_EXERCISE_: Each record must be retyped in full. No character may differ.

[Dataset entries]
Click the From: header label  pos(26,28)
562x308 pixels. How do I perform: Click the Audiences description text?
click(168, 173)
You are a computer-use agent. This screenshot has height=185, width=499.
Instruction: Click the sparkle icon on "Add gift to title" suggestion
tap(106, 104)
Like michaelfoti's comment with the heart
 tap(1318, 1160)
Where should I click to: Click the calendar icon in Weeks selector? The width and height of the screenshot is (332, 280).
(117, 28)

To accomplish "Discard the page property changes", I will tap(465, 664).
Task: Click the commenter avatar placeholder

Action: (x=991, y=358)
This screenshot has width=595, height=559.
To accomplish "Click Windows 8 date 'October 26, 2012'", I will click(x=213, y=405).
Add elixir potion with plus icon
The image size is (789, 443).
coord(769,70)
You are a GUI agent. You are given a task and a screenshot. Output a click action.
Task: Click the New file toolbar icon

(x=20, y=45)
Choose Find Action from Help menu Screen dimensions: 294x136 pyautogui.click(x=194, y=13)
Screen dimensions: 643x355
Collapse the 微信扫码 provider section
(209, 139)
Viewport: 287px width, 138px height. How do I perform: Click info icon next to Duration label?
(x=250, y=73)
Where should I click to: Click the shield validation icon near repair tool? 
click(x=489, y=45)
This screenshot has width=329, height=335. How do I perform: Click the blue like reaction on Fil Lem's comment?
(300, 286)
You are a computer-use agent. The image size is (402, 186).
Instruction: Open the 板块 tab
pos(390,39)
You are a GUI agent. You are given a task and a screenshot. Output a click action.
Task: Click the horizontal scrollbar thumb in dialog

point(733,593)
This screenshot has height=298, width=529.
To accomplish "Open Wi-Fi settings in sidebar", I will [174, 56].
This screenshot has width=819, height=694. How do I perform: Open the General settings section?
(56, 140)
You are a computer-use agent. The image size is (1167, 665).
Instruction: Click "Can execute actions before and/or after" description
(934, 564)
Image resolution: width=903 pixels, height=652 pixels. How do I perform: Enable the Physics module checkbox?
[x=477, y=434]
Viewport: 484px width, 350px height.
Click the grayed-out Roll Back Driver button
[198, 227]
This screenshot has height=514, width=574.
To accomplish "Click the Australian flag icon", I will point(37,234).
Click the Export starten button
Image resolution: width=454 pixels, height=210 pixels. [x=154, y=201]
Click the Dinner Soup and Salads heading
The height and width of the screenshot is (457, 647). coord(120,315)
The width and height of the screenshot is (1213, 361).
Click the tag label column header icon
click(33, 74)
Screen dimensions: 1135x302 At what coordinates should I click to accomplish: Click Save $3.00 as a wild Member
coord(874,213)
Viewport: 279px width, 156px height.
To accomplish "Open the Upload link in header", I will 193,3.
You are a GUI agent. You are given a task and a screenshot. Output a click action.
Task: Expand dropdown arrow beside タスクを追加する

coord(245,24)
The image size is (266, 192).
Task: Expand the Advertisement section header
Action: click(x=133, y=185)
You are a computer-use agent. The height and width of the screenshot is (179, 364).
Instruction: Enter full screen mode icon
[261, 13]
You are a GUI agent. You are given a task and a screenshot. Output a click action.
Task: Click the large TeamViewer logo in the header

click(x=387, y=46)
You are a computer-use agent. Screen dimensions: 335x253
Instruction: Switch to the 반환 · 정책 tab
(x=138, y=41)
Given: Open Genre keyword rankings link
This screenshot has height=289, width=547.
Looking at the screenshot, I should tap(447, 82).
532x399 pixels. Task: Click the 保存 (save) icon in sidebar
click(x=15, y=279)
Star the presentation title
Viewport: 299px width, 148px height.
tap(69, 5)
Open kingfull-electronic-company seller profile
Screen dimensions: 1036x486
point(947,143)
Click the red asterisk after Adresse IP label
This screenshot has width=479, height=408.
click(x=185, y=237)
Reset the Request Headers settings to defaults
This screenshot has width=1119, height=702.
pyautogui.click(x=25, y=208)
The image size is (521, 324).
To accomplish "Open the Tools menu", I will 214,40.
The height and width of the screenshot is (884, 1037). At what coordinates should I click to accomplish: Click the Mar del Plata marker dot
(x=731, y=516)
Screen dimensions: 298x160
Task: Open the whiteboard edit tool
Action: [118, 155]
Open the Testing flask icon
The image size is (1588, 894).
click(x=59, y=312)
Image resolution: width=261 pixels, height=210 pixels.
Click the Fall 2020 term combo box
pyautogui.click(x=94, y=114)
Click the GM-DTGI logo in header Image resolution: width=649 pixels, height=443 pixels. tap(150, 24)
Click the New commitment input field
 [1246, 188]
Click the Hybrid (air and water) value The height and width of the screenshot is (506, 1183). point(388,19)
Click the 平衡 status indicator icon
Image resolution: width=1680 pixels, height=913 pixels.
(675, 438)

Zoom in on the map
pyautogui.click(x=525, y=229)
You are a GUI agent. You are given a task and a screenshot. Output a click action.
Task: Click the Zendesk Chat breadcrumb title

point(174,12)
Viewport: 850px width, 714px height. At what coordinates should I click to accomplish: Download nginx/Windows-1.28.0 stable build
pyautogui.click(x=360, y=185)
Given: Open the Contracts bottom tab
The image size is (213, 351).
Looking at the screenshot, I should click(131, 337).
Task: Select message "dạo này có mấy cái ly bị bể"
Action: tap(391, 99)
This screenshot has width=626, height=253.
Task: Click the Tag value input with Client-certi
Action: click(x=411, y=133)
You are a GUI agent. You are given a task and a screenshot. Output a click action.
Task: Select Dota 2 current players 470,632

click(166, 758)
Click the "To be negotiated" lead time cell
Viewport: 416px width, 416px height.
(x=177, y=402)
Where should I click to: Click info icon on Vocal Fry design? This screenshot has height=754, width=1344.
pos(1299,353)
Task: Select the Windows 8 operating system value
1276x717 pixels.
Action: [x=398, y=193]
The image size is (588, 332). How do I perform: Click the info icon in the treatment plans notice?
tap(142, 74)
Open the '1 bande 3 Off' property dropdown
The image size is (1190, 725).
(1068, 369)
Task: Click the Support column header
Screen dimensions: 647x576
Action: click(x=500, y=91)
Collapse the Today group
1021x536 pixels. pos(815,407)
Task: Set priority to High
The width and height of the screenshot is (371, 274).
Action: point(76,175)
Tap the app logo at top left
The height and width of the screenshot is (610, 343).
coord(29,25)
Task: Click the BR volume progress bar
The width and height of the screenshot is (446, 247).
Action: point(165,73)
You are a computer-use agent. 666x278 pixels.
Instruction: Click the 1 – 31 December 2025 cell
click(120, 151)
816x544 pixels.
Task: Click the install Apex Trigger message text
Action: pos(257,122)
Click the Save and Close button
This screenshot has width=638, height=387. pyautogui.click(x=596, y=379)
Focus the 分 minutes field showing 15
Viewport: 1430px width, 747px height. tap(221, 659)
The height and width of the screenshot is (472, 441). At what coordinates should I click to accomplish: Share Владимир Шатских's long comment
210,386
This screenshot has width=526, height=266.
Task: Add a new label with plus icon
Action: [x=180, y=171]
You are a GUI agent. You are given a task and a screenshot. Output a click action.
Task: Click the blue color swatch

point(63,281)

_RESPONSE TO THIS TASK_:
Click the From: header label  pos(26,28)
562x308 pixels. How do I perform: Click the Audiences description text?
click(168, 173)
You are a computer-use agent. This screenshot has height=185, width=499.
Instruction: Click the sparkle icon on "Add gift to title" suggestion
tap(106, 104)
Like michaelfoti's comment with the heart
 tap(1318, 1160)
Where should I click to: Click the calendar icon in Weeks selector? The width and height of the screenshot is (332, 280).
(117, 28)

To accomplish "Discard the page property changes", I will tap(465, 664).
Task: Click the commenter avatar placeholder

Action: (x=991, y=358)
This screenshot has width=595, height=559.
To accomplish "Click Windows 8 date 'October 26, 2012'", I will click(x=213, y=405).
Add elixir potion with plus icon
The image size is (789, 443).
coord(769,70)
You are a GUI agent. You are given a task and a screenshot. Output a click action.
Task: Click the New file toolbar icon

(x=20, y=45)
Choose Find Action from Help menu Screen dimensions: 294x136 pyautogui.click(x=194, y=13)
Screen dimensions: 643x355
Collapse the 微信扫码 provider section
(209, 139)
Viewport: 287px width, 138px height. How do I perform: Click info icon next to Duration label?
(x=250, y=73)
Where should I click to: Click the shield validation icon near repair tool? 
click(x=489, y=45)
This screenshot has width=329, height=335. How do I perform: Click the blue like reaction on Fil Lem's comment?
(300, 286)
You are a computer-use agent. The image size is (402, 186).
Instruction: Open the 板块 tab
pos(390,39)
You are a GUI agent. You are given a task and a screenshot. Output a click action.
Task: Click the horizontal scrollbar thumb in dialog

point(733,593)
This screenshot has height=298, width=529.
To accomplish "Open Wi-Fi settings in sidebar", I will [174, 56].
This screenshot has width=819, height=694. How do I perform: Open the General settings section?
(56, 140)
You are a computer-use agent. The image size is (1167, 665).
Instruction: Click "Can execute actions before and/or after" description
(934, 564)
Image resolution: width=903 pixels, height=652 pixels. How do I perform: Enable the Physics module checkbox?
[x=477, y=434]
Viewport: 484px width, 350px height.
Click the grayed-out Roll Back Driver button
[198, 227]
This screenshot has height=514, width=574.
To accomplish "Click the Australian flag icon", I will point(37,234).
Click the Export starten button
Image resolution: width=454 pixels, height=210 pixels. [x=154, y=201]
Click the Dinner Soup and Salads heading
The height and width of the screenshot is (457, 647). coord(120,315)
The width and height of the screenshot is (1213, 361).
Click the tag label column header icon
click(33, 74)
Screen dimensions: 1135x302 At what coordinates should I click to accomplish: Click Save $3.00 as a wild Member
coord(874,213)
Viewport: 279px width, 156px height.
To accomplish "Open the Upload link in header", I will 193,3.
You are a GUI agent. You are given a task and a screenshot. Output a click action.
Task: Expand dropdown arrow beside タスクを追加する

coord(245,24)
The image size is (266, 192).
Task: Expand the Advertisement section header
Action: click(x=133, y=185)
You are a computer-use agent. The height and width of the screenshot is (179, 364).
Instruction: Enter full screen mode icon
[261, 13]
You are a GUI agent. You are given a task and a screenshot. Output a click action.
Task: Click the large TeamViewer logo in the header

click(x=387, y=46)
You are a computer-use agent. Screen dimensions: 335x253
Instruction: Switch to the 반환 · 정책 tab
(x=138, y=41)
Given: Open Genre keyword rankings link
This screenshot has height=289, width=547.
Looking at the screenshot, I should tap(447, 82).
532x399 pixels. Task: Click the 保存 (save) icon in sidebar
click(x=15, y=279)
Star the presentation title
Viewport: 299px width, 148px height.
tap(69, 5)
Open kingfull-electronic-company seller profile
Screen dimensions: 1036x486
point(947,143)
Click the red asterisk after Adresse IP label
This screenshot has width=479, height=408.
click(x=185, y=237)
Reset the Request Headers settings to defaults
This screenshot has width=1119, height=702.
pyautogui.click(x=25, y=208)
The image size is (521, 324).
To accomplish "Open the Tools menu", I will 214,40.
The height and width of the screenshot is (884, 1037). At what coordinates should I click to accomplish: Click the Mar del Plata marker dot
(x=731, y=516)
Screen dimensions: 298x160
Task: Open the whiteboard edit tool
Action: [118, 155]
Open the Testing flask icon
The image size is (1588, 894).
click(x=59, y=312)
Image resolution: width=261 pixels, height=210 pixels.
Click the Fall 2020 term combo box
pyautogui.click(x=94, y=114)
Click the GM-DTGI logo in header Image resolution: width=649 pixels, height=443 pixels. tap(150, 24)
Click the New commitment input field
 [1246, 188]
Click the Hybrid (air and water) value The height and width of the screenshot is (506, 1183). point(388,19)
Click the 平衡 status indicator icon
Image resolution: width=1680 pixels, height=913 pixels.
(675, 438)

Zoom in on the map
pyautogui.click(x=525, y=229)
You are a GUI agent. You are given a task and a screenshot. Output a click action.
Task: Click the Zendesk Chat breadcrumb title

point(174,12)
Viewport: 850px width, 714px height. At what coordinates should I click to accomplish: Download nginx/Windows-1.28.0 stable build
pyautogui.click(x=360, y=185)
Given: Open the Contracts bottom tab
The image size is (213, 351).
Looking at the screenshot, I should click(131, 337).
Task: Select message "dạo này có mấy cái ly bị bể"
Action: tap(391, 99)
This screenshot has width=626, height=253.
Task: Click the Tag value input with Client-certi
Action: click(x=411, y=133)
You are a GUI agent. You are given a task and a screenshot. Output a click action.
Task: Select Dota 2 current players 470,632

click(166, 758)
Click the "To be negotiated" lead time cell
Viewport: 416px width, 416px height.
(x=177, y=402)
Where should I click to: Click info icon on Vocal Fry design? This screenshot has height=754, width=1344.
pos(1299,353)
Task: Select the Windows 8 operating system value
1276x717 pixels.
Action: [x=398, y=193]
The image size is (588, 332). How do I perform: Click the info icon in the treatment plans notice?
tap(142, 74)
Open the '1 bande 3 Off' property dropdown
The image size is (1190, 725).
(1068, 369)
Task: Click the Support column header
Screen dimensions: 647x576
Action: click(x=500, y=91)
Collapse the Today group
1021x536 pixels. pos(815,407)
Task: Set priority to High
The width and height of the screenshot is (371, 274).
Action: point(76,175)
Tap the app logo at top left
The height and width of the screenshot is (610, 343).
coord(29,25)
Task: Click the BR volume progress bar
The width and height of the screenshot is (446, 247).
Action: point(165,73)
You are a computer-use agent. 666x278 pixels.
Instruction: Click the 1 – 31 December 2025 cell
click(120, 151)
816x544 pixels.
Task: Click the install Apex Trigger message text
Action: pos(257,122)
Click the Save and Close button
This screenshot has width=638, height=387. pyautogui.click(x=596, y=379)
Focus the 分 minutes field showing 15
Viewport: 1430px width, 747px height. tap(221, 659)
The height and width of the screenshot is (472, 441). At what coordinates should I click to accomplish: Share Владимир Шатских's long comment
210,386
This screenshot has width=526, height=266.
Task: Add a new label with plus icon
Action: [x=180, y=171]
You are a GUI agent. You are given a task and a screenshot. Output a click action.
Task: Click the blue color swatch

point(63,281)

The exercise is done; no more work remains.